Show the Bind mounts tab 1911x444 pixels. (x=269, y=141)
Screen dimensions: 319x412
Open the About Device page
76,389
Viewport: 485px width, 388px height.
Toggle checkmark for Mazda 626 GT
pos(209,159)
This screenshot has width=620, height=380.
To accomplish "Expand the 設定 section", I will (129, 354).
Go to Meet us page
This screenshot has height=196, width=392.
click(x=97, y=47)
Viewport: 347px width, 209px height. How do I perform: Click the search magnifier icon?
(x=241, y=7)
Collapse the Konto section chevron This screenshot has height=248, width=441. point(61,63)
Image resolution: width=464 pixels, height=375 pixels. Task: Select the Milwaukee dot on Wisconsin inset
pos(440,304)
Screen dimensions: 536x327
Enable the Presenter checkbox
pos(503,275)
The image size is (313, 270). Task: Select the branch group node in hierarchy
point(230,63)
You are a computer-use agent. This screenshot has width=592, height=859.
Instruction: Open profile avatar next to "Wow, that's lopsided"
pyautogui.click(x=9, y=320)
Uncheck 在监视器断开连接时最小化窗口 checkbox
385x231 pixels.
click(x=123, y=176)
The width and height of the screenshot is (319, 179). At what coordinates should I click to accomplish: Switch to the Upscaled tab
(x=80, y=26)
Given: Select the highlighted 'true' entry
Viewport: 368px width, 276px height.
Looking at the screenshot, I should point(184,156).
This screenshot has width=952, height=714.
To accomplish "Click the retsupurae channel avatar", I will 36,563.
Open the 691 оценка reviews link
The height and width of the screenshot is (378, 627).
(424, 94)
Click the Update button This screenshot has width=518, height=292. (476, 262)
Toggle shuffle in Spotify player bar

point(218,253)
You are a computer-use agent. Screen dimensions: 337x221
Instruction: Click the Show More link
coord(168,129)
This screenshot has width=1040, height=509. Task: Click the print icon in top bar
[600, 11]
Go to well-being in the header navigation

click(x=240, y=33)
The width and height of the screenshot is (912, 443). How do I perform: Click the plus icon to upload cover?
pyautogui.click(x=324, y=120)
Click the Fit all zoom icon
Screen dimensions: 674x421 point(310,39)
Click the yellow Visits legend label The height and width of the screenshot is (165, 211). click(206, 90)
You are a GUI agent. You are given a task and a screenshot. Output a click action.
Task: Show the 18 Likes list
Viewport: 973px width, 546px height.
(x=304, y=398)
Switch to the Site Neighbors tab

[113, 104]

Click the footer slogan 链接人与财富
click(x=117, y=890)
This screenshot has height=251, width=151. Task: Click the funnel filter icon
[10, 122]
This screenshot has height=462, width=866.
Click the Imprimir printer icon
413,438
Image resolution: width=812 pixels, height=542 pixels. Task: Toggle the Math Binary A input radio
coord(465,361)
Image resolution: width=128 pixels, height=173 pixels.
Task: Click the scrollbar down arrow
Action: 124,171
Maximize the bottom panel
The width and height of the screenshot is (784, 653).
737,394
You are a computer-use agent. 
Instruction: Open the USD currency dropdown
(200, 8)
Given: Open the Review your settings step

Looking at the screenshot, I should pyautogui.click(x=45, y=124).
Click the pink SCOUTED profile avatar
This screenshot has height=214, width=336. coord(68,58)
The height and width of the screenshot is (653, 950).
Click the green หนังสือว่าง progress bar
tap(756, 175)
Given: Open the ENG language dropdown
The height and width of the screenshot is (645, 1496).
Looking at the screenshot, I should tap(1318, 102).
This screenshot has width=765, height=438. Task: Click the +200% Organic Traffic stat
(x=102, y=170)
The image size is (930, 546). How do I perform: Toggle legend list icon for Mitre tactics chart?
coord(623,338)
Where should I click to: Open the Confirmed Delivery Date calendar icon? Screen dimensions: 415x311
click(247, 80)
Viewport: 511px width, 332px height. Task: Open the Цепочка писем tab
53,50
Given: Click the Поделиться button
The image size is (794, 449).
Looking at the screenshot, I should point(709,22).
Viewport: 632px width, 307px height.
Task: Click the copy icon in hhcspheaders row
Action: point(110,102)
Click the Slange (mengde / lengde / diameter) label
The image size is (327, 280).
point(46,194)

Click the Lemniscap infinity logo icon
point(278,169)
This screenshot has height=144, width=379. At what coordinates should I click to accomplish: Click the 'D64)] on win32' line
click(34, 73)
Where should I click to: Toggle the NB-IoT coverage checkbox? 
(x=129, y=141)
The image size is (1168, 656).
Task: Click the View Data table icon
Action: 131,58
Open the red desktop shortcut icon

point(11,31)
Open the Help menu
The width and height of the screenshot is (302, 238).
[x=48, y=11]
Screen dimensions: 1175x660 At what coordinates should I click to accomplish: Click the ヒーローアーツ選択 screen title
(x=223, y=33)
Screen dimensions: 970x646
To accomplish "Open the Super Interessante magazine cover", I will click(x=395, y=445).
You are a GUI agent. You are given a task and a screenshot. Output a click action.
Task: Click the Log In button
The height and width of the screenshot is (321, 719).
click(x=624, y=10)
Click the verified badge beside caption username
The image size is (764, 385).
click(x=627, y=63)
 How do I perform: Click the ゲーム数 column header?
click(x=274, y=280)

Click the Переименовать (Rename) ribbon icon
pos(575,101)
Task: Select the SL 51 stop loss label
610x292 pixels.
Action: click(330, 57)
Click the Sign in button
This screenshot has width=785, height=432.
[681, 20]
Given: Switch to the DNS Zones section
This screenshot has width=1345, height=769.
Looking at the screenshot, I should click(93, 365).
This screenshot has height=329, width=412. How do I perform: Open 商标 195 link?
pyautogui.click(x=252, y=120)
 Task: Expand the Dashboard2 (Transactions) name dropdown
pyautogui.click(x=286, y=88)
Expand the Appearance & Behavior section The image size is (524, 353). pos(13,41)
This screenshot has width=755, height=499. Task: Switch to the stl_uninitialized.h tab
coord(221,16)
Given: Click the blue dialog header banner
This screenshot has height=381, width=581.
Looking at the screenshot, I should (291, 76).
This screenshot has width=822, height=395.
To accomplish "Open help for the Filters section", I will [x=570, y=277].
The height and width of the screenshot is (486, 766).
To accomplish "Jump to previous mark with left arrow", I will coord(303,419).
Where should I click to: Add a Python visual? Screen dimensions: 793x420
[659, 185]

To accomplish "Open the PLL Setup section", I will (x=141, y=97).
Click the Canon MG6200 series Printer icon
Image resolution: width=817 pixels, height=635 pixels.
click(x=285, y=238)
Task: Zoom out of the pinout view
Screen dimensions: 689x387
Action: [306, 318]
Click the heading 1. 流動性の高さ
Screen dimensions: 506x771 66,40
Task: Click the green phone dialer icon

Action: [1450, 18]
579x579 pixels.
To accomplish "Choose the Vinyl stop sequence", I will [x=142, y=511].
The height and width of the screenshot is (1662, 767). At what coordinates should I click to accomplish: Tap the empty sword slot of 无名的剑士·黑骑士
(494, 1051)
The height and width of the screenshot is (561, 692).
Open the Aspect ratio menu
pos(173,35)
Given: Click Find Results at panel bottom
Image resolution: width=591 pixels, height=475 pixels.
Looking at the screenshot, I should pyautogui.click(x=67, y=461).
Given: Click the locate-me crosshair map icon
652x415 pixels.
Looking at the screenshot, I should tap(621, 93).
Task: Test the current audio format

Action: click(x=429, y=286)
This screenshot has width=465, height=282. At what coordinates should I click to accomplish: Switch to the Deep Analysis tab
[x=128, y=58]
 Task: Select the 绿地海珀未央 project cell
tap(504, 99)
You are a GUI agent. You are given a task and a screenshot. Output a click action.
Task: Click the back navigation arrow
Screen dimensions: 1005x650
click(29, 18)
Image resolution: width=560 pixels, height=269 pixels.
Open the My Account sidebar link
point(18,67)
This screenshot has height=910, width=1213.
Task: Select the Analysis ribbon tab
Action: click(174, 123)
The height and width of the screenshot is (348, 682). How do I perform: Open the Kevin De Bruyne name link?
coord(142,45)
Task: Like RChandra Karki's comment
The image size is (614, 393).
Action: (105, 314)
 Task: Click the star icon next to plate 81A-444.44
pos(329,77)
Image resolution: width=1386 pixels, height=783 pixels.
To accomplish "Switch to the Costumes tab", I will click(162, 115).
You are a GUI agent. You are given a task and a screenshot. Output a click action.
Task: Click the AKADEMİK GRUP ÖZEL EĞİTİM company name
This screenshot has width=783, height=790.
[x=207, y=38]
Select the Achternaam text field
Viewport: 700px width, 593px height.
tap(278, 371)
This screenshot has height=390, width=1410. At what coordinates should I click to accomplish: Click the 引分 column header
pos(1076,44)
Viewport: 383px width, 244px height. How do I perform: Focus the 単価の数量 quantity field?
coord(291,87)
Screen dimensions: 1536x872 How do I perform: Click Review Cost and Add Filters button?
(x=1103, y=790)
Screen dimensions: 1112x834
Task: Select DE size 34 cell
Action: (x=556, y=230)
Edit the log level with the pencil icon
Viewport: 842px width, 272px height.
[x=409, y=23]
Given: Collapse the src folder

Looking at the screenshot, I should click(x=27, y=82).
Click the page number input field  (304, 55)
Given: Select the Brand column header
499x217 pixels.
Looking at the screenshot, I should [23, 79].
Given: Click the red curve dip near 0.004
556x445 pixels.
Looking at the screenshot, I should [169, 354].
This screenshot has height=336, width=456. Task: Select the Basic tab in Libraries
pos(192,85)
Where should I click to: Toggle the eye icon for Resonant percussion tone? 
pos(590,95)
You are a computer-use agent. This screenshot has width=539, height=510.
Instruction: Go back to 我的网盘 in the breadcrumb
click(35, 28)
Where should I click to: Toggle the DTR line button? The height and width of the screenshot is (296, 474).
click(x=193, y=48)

========================================================================

* _ASSIGNMENT_:
Copy out every line of the data that includes the word "with".

* _SOLUTION_:
To accomplish "Jump to previous mark with left arrow", I will coord(303,419).
Edit the log level with the pencil icon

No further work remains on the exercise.